Bitcoin traders who rely on fundamental analysis to guide their positions in the market enjoyed a nice session on March 17 after a couple of positive announcements moved the world's most valuable digital currency token closer towards $60,000, an exchange price that could very well be a new support level for BTC/USD.

The first half of May was largely underscored by volatility and traders who quickly move in to take short-term profits. After a dalliance past $61,000, Bitcoin went through a strong pullback that was mostly dialed in. Quick market corrections of about 10% have come to be expected by day traders who swear by technical analysis, and this was certainly the case on March 16 as BTC was plunging towards the $55K trading range. Bullish traders attempted to guide BTC closer to $57K, but their efforts were quashed by technical traders jumping in and out of positions.
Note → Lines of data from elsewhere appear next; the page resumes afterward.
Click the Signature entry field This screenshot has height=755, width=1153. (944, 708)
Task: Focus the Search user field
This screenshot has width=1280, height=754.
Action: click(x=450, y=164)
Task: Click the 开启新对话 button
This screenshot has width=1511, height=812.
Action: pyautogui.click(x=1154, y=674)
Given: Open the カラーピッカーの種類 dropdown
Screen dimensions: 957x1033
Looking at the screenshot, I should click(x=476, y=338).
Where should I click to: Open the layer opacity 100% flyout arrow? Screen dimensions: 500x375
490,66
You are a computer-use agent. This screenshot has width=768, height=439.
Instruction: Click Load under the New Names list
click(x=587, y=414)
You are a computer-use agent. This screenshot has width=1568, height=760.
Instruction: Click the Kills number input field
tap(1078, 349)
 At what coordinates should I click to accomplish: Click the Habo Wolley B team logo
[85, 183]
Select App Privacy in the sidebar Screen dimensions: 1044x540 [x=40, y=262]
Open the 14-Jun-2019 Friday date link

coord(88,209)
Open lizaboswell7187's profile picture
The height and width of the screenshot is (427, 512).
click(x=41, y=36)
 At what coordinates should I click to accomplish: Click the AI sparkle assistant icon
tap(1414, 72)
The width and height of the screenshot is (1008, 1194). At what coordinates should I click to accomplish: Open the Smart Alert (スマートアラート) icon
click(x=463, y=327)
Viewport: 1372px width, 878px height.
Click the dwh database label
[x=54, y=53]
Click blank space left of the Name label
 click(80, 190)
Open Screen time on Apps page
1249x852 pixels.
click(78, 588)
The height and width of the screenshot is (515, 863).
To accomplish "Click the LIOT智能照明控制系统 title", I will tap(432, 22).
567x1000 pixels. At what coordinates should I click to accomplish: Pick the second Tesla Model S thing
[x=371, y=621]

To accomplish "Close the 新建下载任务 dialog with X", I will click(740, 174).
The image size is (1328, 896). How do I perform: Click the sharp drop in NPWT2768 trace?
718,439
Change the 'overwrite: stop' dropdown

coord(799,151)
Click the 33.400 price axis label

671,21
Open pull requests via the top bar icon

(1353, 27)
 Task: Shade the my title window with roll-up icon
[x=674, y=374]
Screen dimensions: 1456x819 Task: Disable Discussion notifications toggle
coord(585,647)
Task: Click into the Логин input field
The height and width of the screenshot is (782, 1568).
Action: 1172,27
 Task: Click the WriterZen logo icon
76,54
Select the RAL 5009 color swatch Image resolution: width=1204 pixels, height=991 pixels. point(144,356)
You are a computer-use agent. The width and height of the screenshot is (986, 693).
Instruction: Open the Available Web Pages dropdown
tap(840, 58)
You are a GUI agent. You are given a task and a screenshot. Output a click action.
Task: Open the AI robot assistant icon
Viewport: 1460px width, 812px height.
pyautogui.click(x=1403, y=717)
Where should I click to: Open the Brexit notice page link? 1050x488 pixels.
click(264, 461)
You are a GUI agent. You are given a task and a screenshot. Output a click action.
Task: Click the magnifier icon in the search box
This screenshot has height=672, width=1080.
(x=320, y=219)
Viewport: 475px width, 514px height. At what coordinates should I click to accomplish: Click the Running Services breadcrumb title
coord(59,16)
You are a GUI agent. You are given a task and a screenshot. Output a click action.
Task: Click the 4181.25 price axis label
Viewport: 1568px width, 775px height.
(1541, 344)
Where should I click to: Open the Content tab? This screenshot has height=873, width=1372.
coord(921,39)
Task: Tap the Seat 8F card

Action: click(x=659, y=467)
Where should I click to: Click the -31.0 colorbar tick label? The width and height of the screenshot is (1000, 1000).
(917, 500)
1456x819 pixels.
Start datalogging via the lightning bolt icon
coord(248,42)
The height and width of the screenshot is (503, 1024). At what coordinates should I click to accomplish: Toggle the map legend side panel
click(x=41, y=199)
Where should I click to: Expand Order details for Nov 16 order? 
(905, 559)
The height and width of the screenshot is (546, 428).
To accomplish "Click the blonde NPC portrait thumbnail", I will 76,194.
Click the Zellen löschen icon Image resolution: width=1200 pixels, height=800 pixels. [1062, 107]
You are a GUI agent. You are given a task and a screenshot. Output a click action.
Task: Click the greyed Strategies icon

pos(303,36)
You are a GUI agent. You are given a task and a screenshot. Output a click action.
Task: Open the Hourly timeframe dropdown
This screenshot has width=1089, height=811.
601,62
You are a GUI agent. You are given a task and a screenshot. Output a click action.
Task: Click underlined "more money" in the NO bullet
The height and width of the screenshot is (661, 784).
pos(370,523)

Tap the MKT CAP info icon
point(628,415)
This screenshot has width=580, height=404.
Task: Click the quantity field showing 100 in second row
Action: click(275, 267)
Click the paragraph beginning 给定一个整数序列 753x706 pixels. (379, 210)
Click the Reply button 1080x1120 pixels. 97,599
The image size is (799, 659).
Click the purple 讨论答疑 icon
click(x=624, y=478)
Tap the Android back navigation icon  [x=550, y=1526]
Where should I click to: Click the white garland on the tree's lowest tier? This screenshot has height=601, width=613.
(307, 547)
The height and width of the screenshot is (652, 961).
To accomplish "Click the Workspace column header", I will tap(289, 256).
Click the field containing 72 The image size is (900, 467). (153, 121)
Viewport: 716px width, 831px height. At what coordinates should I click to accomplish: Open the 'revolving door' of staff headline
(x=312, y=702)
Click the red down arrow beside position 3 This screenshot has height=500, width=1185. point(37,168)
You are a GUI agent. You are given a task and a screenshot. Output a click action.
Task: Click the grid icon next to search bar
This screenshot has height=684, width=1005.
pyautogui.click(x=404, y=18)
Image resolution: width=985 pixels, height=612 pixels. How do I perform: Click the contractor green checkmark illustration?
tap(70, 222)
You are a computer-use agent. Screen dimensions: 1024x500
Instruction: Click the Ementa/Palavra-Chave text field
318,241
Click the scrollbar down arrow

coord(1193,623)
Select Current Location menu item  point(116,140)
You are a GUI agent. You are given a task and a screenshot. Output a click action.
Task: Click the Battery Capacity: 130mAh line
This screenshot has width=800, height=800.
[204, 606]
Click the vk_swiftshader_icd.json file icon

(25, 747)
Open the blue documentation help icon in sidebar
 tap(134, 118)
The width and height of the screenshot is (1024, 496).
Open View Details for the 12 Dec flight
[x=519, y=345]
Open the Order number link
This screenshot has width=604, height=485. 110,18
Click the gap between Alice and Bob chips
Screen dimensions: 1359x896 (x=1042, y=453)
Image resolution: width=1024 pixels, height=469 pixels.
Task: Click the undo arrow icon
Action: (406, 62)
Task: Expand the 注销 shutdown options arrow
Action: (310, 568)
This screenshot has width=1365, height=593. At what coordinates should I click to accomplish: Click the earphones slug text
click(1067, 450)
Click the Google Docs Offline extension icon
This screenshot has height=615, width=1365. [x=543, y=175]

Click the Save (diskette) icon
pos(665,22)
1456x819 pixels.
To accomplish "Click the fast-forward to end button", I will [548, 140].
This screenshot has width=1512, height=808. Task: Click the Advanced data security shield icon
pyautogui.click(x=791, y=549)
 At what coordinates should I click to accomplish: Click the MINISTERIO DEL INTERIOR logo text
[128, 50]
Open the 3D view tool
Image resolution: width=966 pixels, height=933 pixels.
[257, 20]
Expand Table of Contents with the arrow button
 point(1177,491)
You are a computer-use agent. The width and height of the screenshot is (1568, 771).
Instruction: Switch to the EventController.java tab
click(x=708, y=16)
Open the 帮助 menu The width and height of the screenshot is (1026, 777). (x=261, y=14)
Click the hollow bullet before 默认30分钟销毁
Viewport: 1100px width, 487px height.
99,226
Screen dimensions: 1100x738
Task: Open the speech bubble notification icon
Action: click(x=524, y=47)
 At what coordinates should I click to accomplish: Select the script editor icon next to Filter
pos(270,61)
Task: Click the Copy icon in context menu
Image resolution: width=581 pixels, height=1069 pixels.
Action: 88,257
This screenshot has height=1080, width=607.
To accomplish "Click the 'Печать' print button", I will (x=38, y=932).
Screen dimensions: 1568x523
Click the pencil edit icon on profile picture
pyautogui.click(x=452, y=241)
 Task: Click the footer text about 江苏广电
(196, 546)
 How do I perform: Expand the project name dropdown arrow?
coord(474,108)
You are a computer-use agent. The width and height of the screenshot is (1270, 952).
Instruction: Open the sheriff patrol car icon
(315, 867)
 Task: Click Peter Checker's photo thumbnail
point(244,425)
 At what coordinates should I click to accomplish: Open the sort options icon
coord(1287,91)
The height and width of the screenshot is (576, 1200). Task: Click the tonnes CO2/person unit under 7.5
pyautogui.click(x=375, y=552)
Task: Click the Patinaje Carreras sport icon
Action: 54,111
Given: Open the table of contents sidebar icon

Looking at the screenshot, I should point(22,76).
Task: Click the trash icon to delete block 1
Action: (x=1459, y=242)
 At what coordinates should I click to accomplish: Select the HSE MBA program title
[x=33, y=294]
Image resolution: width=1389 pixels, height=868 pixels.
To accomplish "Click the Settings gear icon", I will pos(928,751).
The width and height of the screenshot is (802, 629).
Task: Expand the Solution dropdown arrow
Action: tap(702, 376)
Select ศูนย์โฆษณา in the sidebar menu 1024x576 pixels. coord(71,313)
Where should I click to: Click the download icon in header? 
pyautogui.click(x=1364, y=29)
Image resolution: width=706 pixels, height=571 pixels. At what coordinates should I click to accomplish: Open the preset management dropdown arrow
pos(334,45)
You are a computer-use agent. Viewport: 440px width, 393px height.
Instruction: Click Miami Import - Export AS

Good news from the United States Federal Reserve Bank were heard on Wednesday morning, and they succeeded in lifting BTC over the $57K level. In essence, the Fed is pleased with the current pace of economic recovery, and this could result in an interest rate increase next year. Rates have been slashed throughout most of the coronavirus pandemic, and there were suggestions that they could stay that way through 2023, but this no longer seems to be the case.

Even better news were issued by investment banking firm Morgan Stanley, which confirmed that it will be launching new mutual funds focusing on giving investors a chance to own instruments equivalent to BTC. This announcement ended up propping BTC even closer to $60K because it involves Wall Street institutional investors, and this could really add volume to the digital currency markets.

When you think of trading with cryptocurrency, you might imagine exchanges and trading platforms providing access to trading with cryptocurrency to the masses, like a stock exchange. This might be appealing; however, the reality is that, for most of us, trading with cryptocurrency is not so appealing because the playing field is highly populated by active traders who ignore fundamental analysis. Nonetheless, March 17 proved to be a pleasant anomaly in this regard.